------ Dataset excerpts
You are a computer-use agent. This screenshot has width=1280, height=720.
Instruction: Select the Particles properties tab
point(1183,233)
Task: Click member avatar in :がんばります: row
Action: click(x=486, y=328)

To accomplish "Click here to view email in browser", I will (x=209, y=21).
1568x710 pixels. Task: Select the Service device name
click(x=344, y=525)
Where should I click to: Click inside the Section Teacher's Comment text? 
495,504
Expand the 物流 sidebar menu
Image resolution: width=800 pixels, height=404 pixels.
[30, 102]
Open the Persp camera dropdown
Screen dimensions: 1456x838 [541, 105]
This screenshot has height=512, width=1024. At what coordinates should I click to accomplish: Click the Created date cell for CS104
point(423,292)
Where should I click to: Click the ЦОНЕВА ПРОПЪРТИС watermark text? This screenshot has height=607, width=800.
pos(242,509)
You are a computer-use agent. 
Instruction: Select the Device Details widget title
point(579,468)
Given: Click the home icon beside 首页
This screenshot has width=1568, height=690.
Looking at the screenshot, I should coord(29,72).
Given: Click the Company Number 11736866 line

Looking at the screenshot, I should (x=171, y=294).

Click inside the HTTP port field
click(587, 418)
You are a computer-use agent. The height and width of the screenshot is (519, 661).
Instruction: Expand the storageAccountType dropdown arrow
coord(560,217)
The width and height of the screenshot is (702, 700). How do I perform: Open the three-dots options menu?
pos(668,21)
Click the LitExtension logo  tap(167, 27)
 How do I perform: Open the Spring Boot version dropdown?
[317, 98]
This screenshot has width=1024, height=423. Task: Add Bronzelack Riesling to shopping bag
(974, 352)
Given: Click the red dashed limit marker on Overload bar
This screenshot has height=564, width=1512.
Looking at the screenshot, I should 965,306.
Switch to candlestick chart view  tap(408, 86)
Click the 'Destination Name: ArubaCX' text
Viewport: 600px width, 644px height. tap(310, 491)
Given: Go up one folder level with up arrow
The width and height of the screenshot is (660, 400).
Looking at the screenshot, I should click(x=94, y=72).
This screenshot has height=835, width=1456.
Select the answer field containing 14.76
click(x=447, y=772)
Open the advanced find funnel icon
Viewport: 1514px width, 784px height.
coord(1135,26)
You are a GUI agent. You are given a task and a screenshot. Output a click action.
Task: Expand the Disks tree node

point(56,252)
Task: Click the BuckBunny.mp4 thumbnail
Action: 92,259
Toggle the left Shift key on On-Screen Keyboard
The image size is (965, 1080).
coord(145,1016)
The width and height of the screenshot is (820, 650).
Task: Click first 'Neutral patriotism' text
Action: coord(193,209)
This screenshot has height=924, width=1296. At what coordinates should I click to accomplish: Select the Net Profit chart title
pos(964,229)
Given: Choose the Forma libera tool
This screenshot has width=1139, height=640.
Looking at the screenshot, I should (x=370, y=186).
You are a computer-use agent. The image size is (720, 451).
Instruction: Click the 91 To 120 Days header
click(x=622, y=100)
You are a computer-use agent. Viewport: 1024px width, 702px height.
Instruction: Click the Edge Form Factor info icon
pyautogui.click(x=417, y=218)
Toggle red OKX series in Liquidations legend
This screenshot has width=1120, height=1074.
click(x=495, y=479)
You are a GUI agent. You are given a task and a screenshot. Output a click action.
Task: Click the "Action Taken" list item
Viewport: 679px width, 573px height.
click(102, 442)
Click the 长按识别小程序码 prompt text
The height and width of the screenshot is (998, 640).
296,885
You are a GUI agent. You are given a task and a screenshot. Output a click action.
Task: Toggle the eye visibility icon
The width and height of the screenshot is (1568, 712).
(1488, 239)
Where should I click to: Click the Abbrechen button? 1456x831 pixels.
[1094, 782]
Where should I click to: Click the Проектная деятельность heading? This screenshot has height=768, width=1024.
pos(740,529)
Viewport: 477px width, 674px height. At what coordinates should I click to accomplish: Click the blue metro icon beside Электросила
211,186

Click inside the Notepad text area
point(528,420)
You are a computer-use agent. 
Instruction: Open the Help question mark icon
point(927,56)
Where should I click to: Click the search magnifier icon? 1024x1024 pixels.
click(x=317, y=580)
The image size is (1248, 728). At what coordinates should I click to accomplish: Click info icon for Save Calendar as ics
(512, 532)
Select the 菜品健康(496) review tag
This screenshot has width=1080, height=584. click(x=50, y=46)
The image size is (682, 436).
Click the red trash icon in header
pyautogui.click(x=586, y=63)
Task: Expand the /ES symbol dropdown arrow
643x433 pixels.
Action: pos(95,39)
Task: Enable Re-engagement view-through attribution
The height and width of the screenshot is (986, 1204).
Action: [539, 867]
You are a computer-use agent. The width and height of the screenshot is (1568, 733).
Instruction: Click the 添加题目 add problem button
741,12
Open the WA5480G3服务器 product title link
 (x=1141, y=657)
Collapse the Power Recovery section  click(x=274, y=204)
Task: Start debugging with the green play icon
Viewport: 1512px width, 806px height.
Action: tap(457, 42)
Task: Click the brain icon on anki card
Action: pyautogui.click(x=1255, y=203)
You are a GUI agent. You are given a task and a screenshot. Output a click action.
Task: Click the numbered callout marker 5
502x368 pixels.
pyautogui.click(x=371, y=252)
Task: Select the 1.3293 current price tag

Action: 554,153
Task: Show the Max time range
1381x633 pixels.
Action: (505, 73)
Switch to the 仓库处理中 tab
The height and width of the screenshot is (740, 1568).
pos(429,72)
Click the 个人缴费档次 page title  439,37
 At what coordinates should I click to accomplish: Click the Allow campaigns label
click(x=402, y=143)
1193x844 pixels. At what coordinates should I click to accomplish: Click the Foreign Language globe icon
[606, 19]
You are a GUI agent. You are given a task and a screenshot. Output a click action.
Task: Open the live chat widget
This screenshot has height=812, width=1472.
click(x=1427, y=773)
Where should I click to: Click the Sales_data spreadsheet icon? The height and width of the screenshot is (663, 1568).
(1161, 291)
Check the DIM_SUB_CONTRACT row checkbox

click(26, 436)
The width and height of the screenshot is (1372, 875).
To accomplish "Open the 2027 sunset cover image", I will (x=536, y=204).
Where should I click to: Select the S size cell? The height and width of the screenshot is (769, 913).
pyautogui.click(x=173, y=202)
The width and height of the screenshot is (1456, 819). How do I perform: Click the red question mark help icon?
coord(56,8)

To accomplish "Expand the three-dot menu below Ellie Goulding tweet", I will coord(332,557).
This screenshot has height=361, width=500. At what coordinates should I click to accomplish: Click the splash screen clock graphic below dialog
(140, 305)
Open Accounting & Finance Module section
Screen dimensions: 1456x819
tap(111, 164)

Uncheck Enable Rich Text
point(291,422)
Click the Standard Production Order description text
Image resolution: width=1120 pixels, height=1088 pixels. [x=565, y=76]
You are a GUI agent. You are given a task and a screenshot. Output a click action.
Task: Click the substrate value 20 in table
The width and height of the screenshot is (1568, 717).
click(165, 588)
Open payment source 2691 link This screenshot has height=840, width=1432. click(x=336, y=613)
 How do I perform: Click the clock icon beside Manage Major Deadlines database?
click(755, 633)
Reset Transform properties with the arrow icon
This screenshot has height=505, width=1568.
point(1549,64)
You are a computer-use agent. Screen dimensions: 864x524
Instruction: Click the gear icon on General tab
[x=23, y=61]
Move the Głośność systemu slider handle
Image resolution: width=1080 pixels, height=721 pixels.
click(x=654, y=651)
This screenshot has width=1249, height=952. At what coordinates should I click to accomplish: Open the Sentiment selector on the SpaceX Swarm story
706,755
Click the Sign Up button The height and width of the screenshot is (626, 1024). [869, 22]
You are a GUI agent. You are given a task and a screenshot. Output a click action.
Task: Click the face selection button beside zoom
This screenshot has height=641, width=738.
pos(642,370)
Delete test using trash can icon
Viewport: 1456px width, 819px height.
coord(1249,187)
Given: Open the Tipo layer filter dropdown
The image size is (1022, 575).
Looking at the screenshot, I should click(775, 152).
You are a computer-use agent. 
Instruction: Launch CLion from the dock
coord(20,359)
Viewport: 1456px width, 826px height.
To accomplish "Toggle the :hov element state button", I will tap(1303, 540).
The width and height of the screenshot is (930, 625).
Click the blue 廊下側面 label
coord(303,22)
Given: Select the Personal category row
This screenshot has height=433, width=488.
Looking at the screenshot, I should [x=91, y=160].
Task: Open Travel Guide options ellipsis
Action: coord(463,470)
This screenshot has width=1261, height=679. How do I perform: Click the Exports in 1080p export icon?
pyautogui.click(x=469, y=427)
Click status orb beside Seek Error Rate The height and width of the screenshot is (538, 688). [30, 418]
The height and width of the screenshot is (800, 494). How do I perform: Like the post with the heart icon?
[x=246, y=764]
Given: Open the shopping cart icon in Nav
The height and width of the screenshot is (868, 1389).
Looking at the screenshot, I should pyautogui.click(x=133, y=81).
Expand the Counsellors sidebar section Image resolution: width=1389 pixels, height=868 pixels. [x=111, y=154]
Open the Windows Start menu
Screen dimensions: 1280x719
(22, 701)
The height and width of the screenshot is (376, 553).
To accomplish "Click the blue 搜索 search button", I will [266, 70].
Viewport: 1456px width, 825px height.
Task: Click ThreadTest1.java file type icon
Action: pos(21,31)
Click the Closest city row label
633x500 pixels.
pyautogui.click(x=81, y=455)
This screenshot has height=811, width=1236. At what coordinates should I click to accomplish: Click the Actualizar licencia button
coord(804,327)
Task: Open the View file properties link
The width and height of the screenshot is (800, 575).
------------
■ **Work instructions**:
Copy the items from the line with "The width and height of the screenshot is (930, 625)." to the line with "coord(303,22)" word for word.

■ **The reply**:
The width and height of the screenshot is (930, 625).
Click the blue 廊下側面 label
coord(303,22)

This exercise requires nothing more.